Relying on ride-hailing companies as the primary means of transportation is twice as expensive as owning a vehicle in 20 major urban areas, including Boston, which had the highest cost for such services at $27,545 per year, according to an analysis released this week by the motor and travel organization AAA.
AAA analyzed the cost of services like Uber, Lyft, and an occasional rental car then calculated the annual expenses based on traveling 10,841 total miles, which the agency estimates is the average number of miles urban car-owners drive each year.
“Ride-hailing services are a popular and convenient transportation option, but … they are not a cost-effective replacement for vehicle ownership,” the study said.
The report based the total cost of ride-hailing on data from 243,838 economy-level, single-rider trips in the cities examined.

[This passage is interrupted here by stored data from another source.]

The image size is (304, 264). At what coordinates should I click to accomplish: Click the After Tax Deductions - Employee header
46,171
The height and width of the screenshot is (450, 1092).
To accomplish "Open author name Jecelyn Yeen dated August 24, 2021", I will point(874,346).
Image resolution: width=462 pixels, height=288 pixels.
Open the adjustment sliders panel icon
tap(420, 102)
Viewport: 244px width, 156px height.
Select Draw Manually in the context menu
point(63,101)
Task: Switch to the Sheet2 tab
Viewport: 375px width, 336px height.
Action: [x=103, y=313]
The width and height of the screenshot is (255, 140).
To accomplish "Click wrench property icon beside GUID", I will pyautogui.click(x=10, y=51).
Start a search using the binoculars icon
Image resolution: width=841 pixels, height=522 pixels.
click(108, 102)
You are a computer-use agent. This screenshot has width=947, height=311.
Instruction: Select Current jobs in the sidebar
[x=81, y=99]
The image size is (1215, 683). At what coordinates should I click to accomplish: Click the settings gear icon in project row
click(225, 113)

The analysis did not take into consideration the costs associated with carpooling or multimodal transportation options, such as the MBTA.

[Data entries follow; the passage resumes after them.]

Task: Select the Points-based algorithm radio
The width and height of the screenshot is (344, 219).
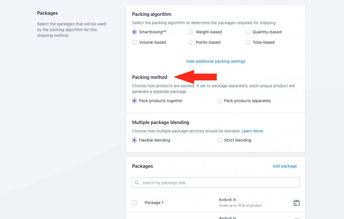Action: (x=191, y=42)
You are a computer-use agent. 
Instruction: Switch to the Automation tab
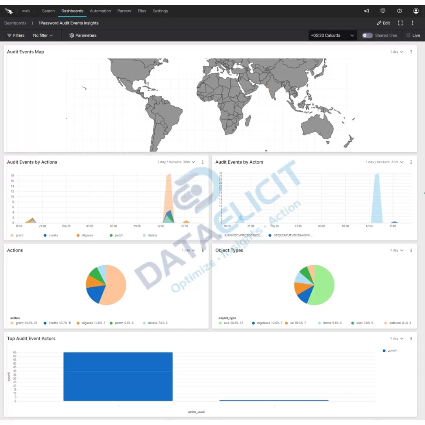[x=100, y=11]
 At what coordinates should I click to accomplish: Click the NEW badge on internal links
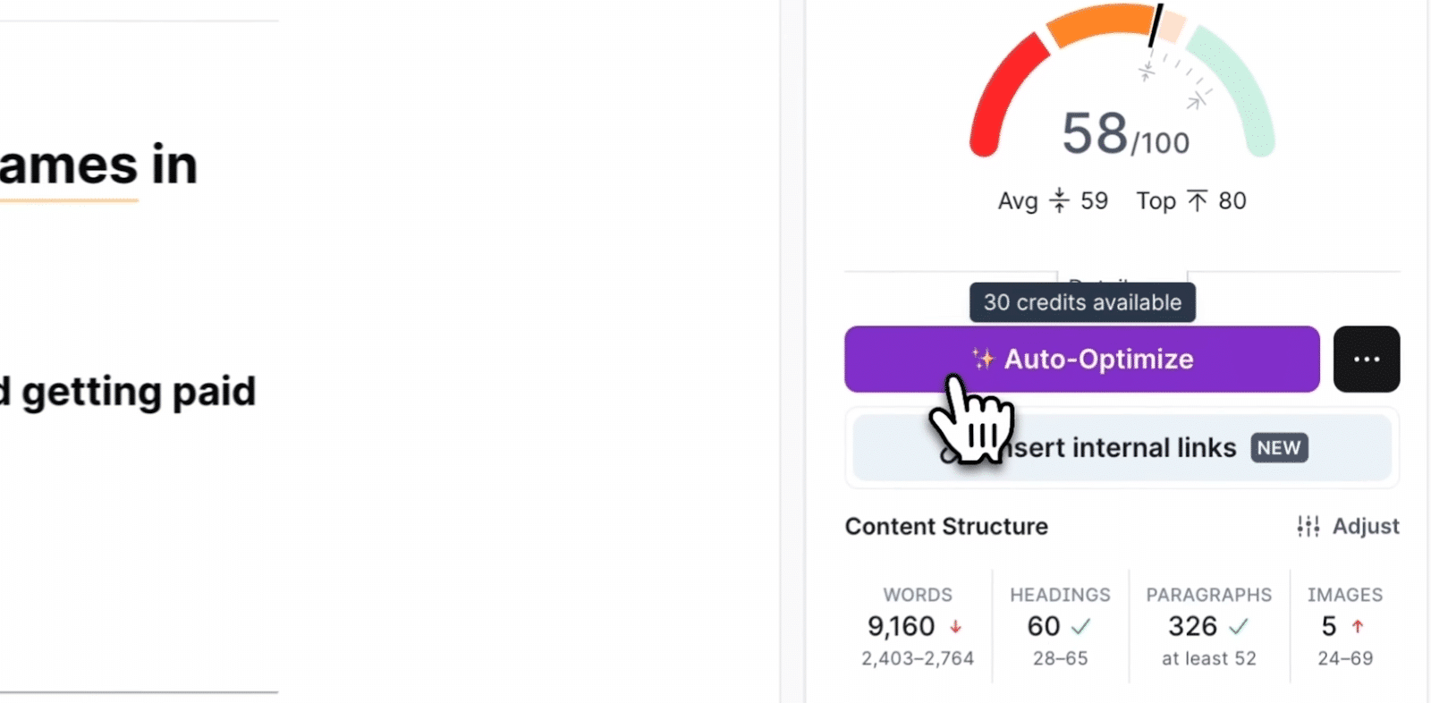(1278, 447)
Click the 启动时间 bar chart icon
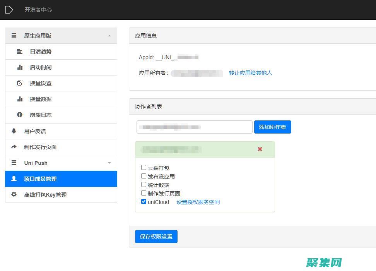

For the individual car ownership portion of the analysis, a median sedan was selected “… since it is most representative of the vehicle type for economy-level ride-hailing services,” the study said.

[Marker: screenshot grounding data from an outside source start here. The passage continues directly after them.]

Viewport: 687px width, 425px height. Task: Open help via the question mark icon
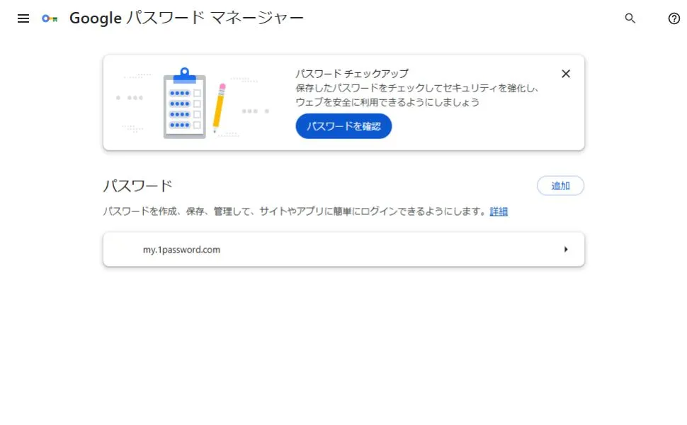tap(672, 19)
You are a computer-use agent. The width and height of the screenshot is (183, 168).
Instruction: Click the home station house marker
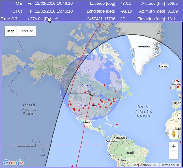pyautogui.click(x=104, y=103)
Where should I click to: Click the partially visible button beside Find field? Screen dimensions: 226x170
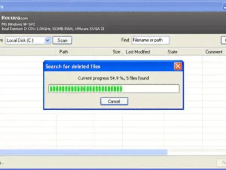pos(223,40)
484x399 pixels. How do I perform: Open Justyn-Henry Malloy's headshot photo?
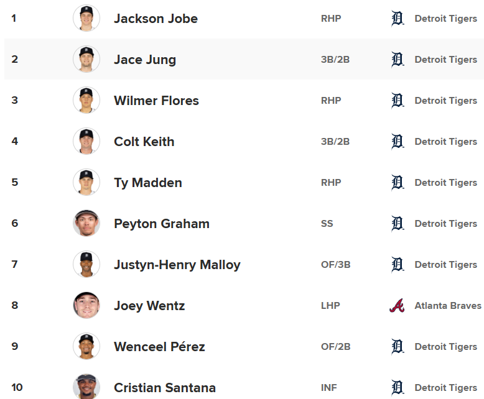pos(86,265)
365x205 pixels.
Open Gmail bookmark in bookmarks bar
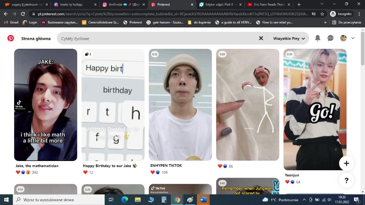(11, 22)
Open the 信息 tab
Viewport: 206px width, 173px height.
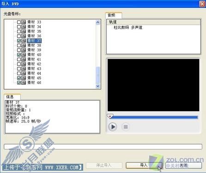click(12, 97)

Nationally, those who use ride-hailing services averaged $13.15, 6.66 miles, and 15.11 minutes per trip, according to the report. Included in the average costs were the use of rental vehicles for longer distance ventures, based on rates for off-peak times, not holidays.
“[The] average driver takes 2.1 road trips per year, totaling 11 days, traveling 1,476 miles,” the study said.
To replace a personal vehicle with a ride-hailing service, supplemented with a rental car for longer trips, would then cost an urbanite an average of $20,118 year — an expense Boston residents would have to fork over an additional $7,427 for, according to the report.
Parking costs in the urban areas studied, as well as the average cost to own a median sedan, “factoring the expense of fuel, insurance, parking and the vehicle itself, driven 10,841 miles annually,” were the key data points considered, the report said.
Across the board, when including parking charges that averaged $2,728, owning a personal vehicle in one of the 20 cities costs $10,049 a year, according to the study.
But the study’s claim that ride-hailing services are more expensive than car ownership is a faulty one, said Lyft communications manager Campbell Matthews.
“The premise of the study that people are just taking a single-occupancy rides is unrealistic when you look at how people are using rideshare,” Matthews said. “[The report] doesn’t take into account the other options.”
For Lyft, shared rides compromise one-third of the service’s rides in cities where the pooling option — like in Boston — is made available, according to a statement from Lyft.
“[The study] also did not look at multimodal transportation, like public transit or bikes and scooters,” the statement said. “This is especially significant since research asserts that while 80 percent of weekly drivers said they never use public transit, 95.5 percent of weekly rideshare riders utilize public transit.”
Uber, in a statement, also said the study erred in only examining single-occupancy rides.
“We fundamentally disagree with any industry-based study that is designed to advocate for every person owning and driving more cars individually,” the statement said.
Rather than using multiple modes of transportation, such as ridesharing, solo travels taken with a ride-hailing service — what the study focused on — can have can have consequences on the environment and lead to transportation issues in a city, Uber said.
“This includes increased congestion in our cities and approximately 10,000 deaths every year due to drunk driving,” Uber said in the statement.
AAA representatives did not respond to requests for comment.